## Begin Excerpted data

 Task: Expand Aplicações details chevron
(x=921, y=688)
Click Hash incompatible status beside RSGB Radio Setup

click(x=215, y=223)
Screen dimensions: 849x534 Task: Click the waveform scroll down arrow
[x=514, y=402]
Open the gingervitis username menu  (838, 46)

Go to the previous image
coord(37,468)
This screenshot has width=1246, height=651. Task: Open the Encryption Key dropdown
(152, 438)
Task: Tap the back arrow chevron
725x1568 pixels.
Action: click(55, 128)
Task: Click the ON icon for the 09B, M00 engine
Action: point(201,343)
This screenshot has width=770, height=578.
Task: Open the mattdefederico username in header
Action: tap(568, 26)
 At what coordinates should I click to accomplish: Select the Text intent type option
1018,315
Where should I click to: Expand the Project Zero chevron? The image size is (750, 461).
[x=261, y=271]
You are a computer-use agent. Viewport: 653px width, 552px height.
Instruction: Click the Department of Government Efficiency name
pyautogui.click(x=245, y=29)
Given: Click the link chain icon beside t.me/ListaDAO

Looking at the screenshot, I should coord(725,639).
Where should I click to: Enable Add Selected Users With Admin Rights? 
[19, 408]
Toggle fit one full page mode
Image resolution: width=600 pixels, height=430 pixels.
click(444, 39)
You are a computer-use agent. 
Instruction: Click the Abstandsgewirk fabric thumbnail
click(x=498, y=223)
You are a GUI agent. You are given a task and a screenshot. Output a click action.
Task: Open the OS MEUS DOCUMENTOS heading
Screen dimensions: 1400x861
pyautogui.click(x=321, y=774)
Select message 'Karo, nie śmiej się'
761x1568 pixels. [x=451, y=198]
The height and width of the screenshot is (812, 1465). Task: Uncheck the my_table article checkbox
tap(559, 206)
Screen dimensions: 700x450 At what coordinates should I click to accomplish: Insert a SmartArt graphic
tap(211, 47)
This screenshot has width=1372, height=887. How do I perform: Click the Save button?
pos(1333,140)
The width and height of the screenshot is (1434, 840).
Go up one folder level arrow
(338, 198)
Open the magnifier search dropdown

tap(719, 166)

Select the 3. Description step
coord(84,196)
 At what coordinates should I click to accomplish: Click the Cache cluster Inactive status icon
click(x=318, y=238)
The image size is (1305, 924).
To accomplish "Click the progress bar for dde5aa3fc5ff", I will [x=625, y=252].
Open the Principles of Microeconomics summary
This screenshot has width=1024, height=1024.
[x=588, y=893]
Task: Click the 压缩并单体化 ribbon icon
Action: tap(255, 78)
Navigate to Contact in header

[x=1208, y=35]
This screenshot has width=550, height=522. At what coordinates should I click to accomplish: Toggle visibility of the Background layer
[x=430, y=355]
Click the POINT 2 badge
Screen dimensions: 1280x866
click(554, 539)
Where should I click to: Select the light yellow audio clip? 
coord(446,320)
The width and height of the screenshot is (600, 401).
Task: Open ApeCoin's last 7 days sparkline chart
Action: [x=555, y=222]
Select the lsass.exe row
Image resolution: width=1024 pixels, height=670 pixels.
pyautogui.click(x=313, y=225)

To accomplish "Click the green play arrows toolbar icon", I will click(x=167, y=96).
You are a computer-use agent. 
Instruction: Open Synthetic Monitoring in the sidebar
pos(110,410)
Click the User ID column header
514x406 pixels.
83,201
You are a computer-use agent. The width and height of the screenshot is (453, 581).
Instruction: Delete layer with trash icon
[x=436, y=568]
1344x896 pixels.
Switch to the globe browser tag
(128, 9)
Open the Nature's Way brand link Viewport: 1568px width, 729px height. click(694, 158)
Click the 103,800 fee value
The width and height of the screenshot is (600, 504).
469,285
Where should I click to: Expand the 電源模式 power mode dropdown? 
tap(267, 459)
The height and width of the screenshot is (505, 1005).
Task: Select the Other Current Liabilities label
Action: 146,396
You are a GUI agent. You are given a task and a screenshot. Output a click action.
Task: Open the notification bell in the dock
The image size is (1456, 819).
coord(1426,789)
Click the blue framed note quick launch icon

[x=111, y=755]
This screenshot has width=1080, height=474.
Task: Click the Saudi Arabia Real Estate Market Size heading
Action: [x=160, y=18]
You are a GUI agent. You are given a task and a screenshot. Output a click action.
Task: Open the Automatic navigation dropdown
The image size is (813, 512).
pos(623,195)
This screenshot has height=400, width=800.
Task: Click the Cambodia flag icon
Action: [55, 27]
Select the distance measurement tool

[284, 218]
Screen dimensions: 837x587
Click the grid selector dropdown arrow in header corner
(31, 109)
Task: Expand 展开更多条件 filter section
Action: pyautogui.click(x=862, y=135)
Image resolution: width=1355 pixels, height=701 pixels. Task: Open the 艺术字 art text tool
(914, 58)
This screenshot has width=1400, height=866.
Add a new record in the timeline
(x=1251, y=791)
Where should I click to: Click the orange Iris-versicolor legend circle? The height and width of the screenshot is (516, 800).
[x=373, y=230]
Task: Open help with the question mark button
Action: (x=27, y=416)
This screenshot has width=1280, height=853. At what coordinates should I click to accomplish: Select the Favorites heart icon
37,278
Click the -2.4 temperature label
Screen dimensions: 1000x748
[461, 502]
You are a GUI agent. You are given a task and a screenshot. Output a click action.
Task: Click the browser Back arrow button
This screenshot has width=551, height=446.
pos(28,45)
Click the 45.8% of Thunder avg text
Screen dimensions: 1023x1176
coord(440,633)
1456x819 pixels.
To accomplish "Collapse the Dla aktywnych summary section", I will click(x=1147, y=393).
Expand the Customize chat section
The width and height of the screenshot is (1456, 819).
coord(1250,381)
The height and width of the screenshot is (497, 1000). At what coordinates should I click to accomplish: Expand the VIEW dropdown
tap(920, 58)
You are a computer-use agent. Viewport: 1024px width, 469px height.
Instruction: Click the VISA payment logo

## End Excerpted data

Rewrite all of the saved entries with "chevron" swapped for "caret" and no other changes.

Response to this task »
 Task: Expand Aplicações details caret
(x=921, y=688)
Click Hash incompatible status beside RSGB Radio Setup

click(x=215, y=223)
Screen dimensions: 849x534 Task: Click the waveform scroll down arrow
[x=514, y=402]
Open the gingervitis username menu  (838, 46)

Go to the previous image
coord(37,468)
This screenshot has width=1246, height=651. Task: Open the Encryption Key dropdown
(152, 438)
Task: Tap the back arrow caret
725x1568 pixels.
Action: click(55, 128)
Task: Click the ON icon for the 09B, M00 engine
Action: point(201,343)
This screenshot has width=770, height=578.
Task: Open the mattdefederico username in header
Action: tap(568, 26)
 At what coordinates should I click to accomplish: Select the Text intent type option
1018,315
Where should I click to: Expand the Project Zero caret? The image size is (750, 461).
[x=261, y=271]
You are a computer-use agent. Viewport: 653px width, 552px height.
Instruction: Click the Department of Government Efficiency name
pyautogui.click(x=245, y=29)
Given: Click the link chain icon beside t.me/ListaDAO

Looking at the screenshot, I should coord(725,639).
Where should I click to: Enable Add Selected Users With Admin Rights? 
[19, 408]
Toggle fit one full page mode
Image resolution: width=600 pixels, height=430 pixels.
click(444, 39)
You are a computer-use agent. 
Instruction: Click the Abstandsgewirk fabric thumbnail
click(x=498, y=223)
You are a GUI agent. You are given a task and a screenshot. Output a click action.
Task: Open the OS MEUS DOCUMENTOS heading
Screen dimensions: 1400x861
pyautogui.click(x=321, y=774)
Select message 'Karo, nie śmiej się'
761x1568 pixels. [x=451, y=198]
The height and width of the screenshot is (812, 1465). Task: Uncheck the my_table article checkbox
tap(559, 206)
Screen dimensions: 700x450 At what coordinates should I click to accomplish: Insert a SmartArt graphic
tap(211, 47)
This screenshot has width=1372, height=887. How do I perform: Click the Save button?
pos(1333,140)
The width and height of the screenshot is (1434, 840).
Go up one folder level arrow
(338, 198)
Open the magnifier search dropdown

tap(719, 166)

Select the 3. Description step
coord(84,196)
 At what coordinates should I click to accomplish: Click the Cache cluster Inactive status icon
click(x=318, y=238)
The image size is (1305, 924).
To accomplish "Click the progress bar for dde5aa3fc5ff", I will [x=625, y=252].
Open the Principles of Microeconomics summary
This screenshot has width=1024, height=1024.
[x=588, y=893]
Task: Click the 压缩并单体化 ribbon icon
Action: tap(255, 78)
Navigate to Contact in header

[x=1208, y=35]
This screenshot has width=550, height=522. At what coordinates should I click to accomplish: Toggle visibility of the Background layer
[x=430, y=355]
Click the POINT 2 badge
Screen dimensions: 1280x866
click(554, 539)
Where should I click to: Select the light yellow audio clip? 
coord(446,320)
The width and height of the screenshot is (600, 401).
Task: Open ApeCoin's last 7 days sparkline chart
Action: [x=555, y=222]
Select the lsass.exe row
Image resolution: width=1024 pixels, height=670 pixels.
pyautogui.click(x=313, y=225)

To accomplish "Click the green play arrows toolbar icon", I will click(x=167, y=96).
You are a computer-use agent. 
Instruction: Open Synthetic Monitoring in the sidebar
pos(110,410)
Click the User ID column header
514x406 pixels.
83,201
You are a computer-use agent. The width and height of the screenshot is (453, 581).
Instruction: Delete layer with trash icon
[x=436, y=568]
1344x896 pixels.
Switch to the globe browser tag
(128, 9)
Open the Nature's Way brand link Viewport: 1568px width, 729px height. click(694, 158)
Click the 103,800 fee value
The width and height of the screenshot is (600, 504).
469,285
Where should I click to: Expand the 電源模式 power mode dropdown? 
tap(267, 459)
The height and width of the screenshot is (505, 1005).
Task: Select the Other Current Liabilities label
Action: 146,396
You are a GUI agent. You are given a task and a screenshot. Output a click action.
Task: Open the notification bell in the dock
The image size is (1456, 819).
coord(1426,789)
Click the blue framed note quick launch icon

[x=111, y=755]
This screenshot has width=1080, height=474.
Task: Click the Saudi Arabia Real Estate Market Size heading
Action: [x=160, y=18]
You are a GUI agent. You are given a task and a screenshot. Output a click action.
Task: Open the Automatic navigation dropdown
The image size is (813, 512).
pos(623,195)
This screenshot has height=400, width=800.
Task: Click the Cambodia flag icon
Action: [55, 27]
Select the distance measurement tool

[284, 218]
Screen dimensions: 837x587
Click the grid selector dropdown arrow in header corner
(31, 109)
Task: Expand 展开更多条件 filter section
Action: pyautogui.click(x=862, y=135)
Image resolution: width=1355 pixels, height=701 pixels. Task: Open the 艺术字 art text tool
(914, 58)
This screenshot has width=1400, height=866.
Add a new record in the timeline
(x=1251, y=791)
Where should I click to: Click the orange Iris-versicolor legend circle? The height and width of the screenshot is (516, 800).
[x=373, y=230]
Task: Open help with the question mark button
Action: (x=27, y=416)
This screenshot has width=1280, height=853. At what coordinates should I click to accomplish: Select the Favorites heart icon
37,278
Click the -2.4 temperature label
Screen dimensions: 1000x748
[461, 502]
You are a GUI agent. You are given a task and a screenshot. Output a click action.
Task: Click the browser Back arrow button
This screenshot has width=551, height=446.
pos(28,45)
Click the 45.8% of Thunder avg text
Screen dimensions: 1023x1176
coord(440,633)
1456x819 pixels.
To accomplish "Collapse the Dla aktywnych summary section", I will click(x=1147, y=393).
Expand the Customize chat section
The width and height of the screenshot is (1456, 819).
coord(1250,381)
The height and width of the screenshot is (497, 1000). At what coordinates should I click to accomplish: Expand the VIEW dropdown
tap(920, 58)
You are a computer-use agent. Viewport: 1024px width, 469px height.
Instruction: Click the VISA payment logo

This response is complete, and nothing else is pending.